PROVIDED PASSAGE:
I agree that you should give up on it.


----------



## LongWalk (Apr 4, 2013)

Time to move on


----------



## woundedwarrior (Dec 9, 2011)

Don't let 5 years turn into 10 or more. Save your life, so you can find happiness, while you're still young.


----------



## Chris Taylor (Jul 22, 2010)

I have to ask... Why has this been going on for 4 years???

When she asks you to turn the fan on when she's right next to it, your response should be "Honey, you're right next to it. IF you want it on, just turn it on." But instead, you jump up and turn it on. What has she learned? That no matter how insignificant the task, or how inconvenient it is for you to do, she will still ask and expect you to comply. You teach her that each and every time you comply.

So, you have put yourself into this situation. Before bailing out of the marriage try one of two things.

First, look at each of these tasks or occurrences and ask yourself if it's big enough to make a big deal over. If not, do it out of love and move on.

Or, confront her when this happens. Nicely but firmly point out why SHE should do something instead of you and see if she changes.

One thing I did was to fight fire with fire. I'd ask her to do the same types of things. For example if the remote control was between us I'd ask her to hand it to me. I'd gauge her reaction and if it was negative I'd use the same language back to her when she asked my to do something similar. If she complied with my request, I understood that it wasn't such a big deal.

GIVEN REQUEST 1: Copy out the stretch of the entries from the line containing "Click 'import geopandas as gpd' code line" through the line containing "tap(1171, 237)", character for character.

THE DATA:
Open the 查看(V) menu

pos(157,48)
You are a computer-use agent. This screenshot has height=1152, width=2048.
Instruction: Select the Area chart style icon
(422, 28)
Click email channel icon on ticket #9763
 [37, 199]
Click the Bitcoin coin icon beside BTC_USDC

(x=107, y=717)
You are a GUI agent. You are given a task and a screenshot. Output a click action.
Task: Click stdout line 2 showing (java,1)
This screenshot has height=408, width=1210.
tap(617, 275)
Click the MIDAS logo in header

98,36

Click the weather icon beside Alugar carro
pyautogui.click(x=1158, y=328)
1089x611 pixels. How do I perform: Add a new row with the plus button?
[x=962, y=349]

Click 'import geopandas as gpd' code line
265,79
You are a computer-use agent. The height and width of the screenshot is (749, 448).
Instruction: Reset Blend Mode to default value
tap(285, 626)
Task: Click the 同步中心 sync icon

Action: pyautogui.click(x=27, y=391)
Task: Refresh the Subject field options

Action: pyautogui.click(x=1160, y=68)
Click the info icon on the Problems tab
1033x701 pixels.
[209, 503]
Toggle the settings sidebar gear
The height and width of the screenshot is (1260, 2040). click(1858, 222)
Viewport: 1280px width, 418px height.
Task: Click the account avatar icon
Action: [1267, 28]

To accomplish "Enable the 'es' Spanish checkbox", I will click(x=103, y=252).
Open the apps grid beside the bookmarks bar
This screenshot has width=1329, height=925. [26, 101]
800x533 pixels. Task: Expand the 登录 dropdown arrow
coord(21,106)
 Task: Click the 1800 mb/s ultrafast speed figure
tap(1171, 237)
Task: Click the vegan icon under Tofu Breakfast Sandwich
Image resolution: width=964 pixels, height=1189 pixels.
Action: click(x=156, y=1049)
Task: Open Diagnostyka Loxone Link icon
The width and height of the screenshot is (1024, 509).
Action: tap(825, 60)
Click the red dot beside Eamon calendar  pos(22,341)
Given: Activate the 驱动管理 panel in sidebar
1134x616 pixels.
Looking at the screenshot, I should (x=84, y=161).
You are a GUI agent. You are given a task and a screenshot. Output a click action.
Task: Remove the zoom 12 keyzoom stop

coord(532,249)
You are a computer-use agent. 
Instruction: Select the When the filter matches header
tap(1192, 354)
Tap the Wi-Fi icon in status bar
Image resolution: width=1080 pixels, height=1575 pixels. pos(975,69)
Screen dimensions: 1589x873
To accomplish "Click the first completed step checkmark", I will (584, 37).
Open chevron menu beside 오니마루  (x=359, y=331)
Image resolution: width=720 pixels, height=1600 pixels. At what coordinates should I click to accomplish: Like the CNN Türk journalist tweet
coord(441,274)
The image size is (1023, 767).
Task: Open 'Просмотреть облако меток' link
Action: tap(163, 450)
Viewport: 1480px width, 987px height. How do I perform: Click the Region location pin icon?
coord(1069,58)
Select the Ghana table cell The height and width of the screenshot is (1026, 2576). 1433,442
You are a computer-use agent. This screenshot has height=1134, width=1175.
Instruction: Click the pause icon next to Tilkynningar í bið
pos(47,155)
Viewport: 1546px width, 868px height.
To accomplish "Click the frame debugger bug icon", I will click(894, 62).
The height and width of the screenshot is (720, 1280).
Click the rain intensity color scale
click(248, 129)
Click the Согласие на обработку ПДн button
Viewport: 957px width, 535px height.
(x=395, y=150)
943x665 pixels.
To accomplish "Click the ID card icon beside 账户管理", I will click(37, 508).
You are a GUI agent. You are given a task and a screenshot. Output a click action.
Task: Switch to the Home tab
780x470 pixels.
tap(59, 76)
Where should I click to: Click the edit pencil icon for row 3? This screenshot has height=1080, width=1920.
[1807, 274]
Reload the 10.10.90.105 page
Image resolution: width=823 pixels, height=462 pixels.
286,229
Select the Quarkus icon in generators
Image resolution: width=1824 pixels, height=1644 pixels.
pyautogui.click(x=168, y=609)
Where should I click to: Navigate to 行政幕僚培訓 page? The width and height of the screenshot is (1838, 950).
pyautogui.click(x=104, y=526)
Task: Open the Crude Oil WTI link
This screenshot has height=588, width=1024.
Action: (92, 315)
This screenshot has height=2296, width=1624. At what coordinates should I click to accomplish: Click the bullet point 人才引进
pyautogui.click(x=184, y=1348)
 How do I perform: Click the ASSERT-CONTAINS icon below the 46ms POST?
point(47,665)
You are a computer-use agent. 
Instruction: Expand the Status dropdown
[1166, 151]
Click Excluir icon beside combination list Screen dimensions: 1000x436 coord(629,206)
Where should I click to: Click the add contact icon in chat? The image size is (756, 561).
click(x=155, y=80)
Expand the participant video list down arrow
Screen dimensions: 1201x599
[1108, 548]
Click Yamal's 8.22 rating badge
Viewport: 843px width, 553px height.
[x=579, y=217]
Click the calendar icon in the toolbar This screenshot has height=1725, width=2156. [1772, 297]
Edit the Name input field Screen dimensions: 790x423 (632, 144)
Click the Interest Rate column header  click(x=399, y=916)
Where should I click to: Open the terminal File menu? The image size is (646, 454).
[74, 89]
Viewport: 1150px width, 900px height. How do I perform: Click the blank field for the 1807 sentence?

GIVEN REQUEST 2: Continue the forum thread about the spouse who keeps asking for small favors, starting after its final sentence.

WRITTEN RESPONSE 1:
Click 'import geopandas as gpd' code line
265,79
You are a computer-use agent. The height and width of the screenshot is (749, 448).
Instruction: Reset Blend Mode to default value
tap(285, 626)
Task: Click the 同步中心 sync icon

Action: pyautogui.click(x=27, y=391)
Task: Refresh the Subject field options

Action: pyautogui.click(x=1160, y=68)
Click the info icon on the Problems tab
1033x701 pixels.
[209, 503]
Toggle the settings sidebar gear
The height and width of the screenshot is (1260, 2040). click(1858, 222)
Viewport: 1280px width, 418px height.
Task: Click the account avatar icon
Action: [1267, 28]

To accomplish "Enable the 'es' Spanish checkbox", I will click(x=103, y=252).
Open the apps grid beside the bookmarks bar
This screenshot has width=1329, height=925. [26, 101]
800x533 pixels. Task: Expand the 登录 dropdown arrow
coord(21,106)
 Task: Click the 1800 mb/s ultrafast speed figure
tap(1171, 237)

WRITTEN RESPONSE 2:
----------



## raymond1632 (Jan 24, 2015)

Why did you marry her to begin with? Background, please.


----------



## AlisonBlaire (Feb 5, 2015)

She can't turn a fan on or a light off? :scratchhead:

Please, more background if you could give it to us. Clarification of details would be greatly appreciated.


----------



## Hopelessus (Oct 29, 2014)

Not for nothing but I was on the opposite end. Instead of actually asking the person to go out of their way to get or do something, if he was going to the bathroom already I would ask for motrin for example. My thought was he's there why is it a big deal to just get it. 
That was one reason he actually told me he wanted to leave. That could be just one little thing that bothers you. You need to look deeper. Is there an underlying problem.


----------



## synthetic (Jan 5, 2012)

You're a doormat attracted to the raging queen who is most likely disordered. Narcissistic or borderline. Doesn't matter. It's hell.

Read this and tell me how much of yourself you see in it:

DO YOU LOVE TO BE NEEDED, OR NEED TO BE LOVED?

And read this short book to change your life:

No More Mr. Nice Guy


----------



## Roselyn (Sep 19, 2010)

How old are you and your wife? At any age, her demanding behavior is not acceptable. You need to stand up for yourself and make her do things that she could. Do not jump to do things for her such as turning off the light when she is next to it. Work on your self-esteem.

As you are miserable for the past 4 years (out of 5) and have no children, I believe that it is time for you to evaluate leaving. This is not a healthy relationship for you. You deserve a better life.


----------



## cons (Aug 13, 2013)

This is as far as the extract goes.